■ **RAW DATA**:

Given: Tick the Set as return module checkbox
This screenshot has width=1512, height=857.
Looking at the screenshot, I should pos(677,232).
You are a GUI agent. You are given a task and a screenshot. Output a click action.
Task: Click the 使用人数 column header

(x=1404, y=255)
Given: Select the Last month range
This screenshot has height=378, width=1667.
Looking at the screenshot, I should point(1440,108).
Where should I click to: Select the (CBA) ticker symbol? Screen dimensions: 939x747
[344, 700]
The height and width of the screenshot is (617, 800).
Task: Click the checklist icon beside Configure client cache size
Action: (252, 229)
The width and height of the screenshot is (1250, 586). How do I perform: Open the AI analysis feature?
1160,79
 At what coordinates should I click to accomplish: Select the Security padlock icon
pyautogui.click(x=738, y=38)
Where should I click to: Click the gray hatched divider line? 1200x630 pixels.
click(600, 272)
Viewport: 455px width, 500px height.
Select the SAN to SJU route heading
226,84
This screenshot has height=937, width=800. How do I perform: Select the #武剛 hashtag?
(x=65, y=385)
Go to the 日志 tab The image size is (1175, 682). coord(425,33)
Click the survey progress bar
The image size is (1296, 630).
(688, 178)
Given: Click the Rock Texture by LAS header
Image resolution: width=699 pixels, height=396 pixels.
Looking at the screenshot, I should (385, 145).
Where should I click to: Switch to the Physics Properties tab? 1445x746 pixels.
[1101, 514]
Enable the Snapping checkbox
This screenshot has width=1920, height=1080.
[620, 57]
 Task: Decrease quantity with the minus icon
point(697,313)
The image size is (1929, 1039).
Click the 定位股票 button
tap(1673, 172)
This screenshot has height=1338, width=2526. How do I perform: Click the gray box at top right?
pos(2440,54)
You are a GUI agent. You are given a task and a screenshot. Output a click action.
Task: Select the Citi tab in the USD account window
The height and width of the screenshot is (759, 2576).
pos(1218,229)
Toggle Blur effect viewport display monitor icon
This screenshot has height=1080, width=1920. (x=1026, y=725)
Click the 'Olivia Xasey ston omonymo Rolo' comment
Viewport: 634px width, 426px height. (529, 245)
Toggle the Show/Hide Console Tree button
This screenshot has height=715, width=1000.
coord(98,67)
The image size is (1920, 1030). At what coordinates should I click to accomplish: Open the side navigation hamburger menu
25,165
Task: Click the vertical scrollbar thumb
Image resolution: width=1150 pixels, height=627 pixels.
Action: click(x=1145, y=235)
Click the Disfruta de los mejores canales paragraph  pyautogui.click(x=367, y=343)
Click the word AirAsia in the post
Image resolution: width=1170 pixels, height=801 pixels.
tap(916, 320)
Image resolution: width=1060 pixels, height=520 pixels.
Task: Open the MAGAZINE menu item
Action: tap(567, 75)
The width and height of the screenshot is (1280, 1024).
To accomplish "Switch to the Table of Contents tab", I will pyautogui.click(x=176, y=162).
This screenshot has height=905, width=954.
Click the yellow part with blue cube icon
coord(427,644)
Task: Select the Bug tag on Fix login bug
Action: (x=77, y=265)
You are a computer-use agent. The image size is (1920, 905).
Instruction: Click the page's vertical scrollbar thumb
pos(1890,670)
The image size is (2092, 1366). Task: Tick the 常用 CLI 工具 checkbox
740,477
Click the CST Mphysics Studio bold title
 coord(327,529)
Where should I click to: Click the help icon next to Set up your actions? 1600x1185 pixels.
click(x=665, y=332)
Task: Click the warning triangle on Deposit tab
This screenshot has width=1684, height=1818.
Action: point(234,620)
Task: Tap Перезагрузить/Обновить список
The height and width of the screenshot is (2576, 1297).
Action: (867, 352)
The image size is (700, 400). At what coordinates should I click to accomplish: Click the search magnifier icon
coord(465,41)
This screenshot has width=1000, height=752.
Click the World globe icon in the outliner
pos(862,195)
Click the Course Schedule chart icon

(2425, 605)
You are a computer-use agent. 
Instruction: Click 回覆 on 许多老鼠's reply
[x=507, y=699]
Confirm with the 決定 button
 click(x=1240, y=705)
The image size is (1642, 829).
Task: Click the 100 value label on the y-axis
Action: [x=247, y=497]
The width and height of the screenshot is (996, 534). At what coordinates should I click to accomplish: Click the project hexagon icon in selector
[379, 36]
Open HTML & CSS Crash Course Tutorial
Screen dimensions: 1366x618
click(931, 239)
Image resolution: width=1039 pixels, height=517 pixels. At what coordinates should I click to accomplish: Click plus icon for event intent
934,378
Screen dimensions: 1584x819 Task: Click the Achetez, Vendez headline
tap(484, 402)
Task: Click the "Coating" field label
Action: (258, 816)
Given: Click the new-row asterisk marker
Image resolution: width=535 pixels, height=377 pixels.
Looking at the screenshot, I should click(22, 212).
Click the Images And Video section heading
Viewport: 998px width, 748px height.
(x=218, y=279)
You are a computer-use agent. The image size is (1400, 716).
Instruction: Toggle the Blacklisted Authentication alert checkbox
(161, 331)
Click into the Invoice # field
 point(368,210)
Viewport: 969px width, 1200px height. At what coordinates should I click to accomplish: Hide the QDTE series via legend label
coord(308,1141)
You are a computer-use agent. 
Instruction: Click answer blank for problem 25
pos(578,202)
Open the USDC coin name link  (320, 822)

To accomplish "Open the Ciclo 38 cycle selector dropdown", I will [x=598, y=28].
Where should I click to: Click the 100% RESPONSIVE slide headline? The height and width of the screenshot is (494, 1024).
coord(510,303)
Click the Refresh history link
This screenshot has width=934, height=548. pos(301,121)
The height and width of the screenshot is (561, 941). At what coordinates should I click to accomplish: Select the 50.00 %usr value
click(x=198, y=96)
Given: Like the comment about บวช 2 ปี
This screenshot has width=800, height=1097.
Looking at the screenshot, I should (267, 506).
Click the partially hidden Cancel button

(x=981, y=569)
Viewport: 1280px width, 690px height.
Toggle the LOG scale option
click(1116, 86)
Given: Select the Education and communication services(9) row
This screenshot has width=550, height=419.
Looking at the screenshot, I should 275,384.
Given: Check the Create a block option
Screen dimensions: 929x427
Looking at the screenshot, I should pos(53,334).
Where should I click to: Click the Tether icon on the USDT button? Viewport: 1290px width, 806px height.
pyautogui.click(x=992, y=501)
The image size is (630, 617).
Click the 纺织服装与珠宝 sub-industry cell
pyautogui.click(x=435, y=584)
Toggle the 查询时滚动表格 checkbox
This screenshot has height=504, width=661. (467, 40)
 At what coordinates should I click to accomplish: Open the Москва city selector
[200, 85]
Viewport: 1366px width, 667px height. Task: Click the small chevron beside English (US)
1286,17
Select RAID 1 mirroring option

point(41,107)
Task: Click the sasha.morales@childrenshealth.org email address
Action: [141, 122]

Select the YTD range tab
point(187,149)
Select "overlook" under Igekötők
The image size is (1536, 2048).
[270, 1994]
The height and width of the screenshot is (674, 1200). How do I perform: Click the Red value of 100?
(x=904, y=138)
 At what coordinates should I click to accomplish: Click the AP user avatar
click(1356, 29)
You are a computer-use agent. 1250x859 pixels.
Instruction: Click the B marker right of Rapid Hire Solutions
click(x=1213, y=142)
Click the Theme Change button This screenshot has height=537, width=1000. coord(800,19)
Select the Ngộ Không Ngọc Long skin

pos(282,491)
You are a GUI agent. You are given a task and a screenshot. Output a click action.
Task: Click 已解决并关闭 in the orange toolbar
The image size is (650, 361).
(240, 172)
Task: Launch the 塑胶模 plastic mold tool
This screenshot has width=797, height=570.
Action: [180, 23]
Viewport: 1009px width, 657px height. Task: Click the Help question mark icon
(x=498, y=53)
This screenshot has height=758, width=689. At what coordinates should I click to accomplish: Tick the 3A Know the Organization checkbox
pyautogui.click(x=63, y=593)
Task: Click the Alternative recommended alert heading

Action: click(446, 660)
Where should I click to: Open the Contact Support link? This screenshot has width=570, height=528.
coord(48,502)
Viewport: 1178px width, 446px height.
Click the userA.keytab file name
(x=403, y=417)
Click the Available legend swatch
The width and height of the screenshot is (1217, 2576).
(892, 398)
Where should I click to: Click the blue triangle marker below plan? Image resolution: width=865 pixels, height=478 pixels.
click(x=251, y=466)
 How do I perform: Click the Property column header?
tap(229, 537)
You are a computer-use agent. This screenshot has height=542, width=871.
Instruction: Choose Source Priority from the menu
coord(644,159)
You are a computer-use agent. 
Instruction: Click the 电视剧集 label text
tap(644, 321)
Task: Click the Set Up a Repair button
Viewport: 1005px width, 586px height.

■ **EXERCISE**:
In the records, which lines mention the word "computer"? Copy those lines.

■ **RESULT FOR THIS EXERCISE**:
You are a computer-use agent. The image size is (1920, 905).
You are a computer-use agent. 
You are a computer-use agent. The image size is (1400, 716).
You are a computer-use agent. 
You are a computer-use agent. 1250x859 pixels.
You are a computer-use agent. This screenshot has height=542, width=871.
You are a computer-use agent. 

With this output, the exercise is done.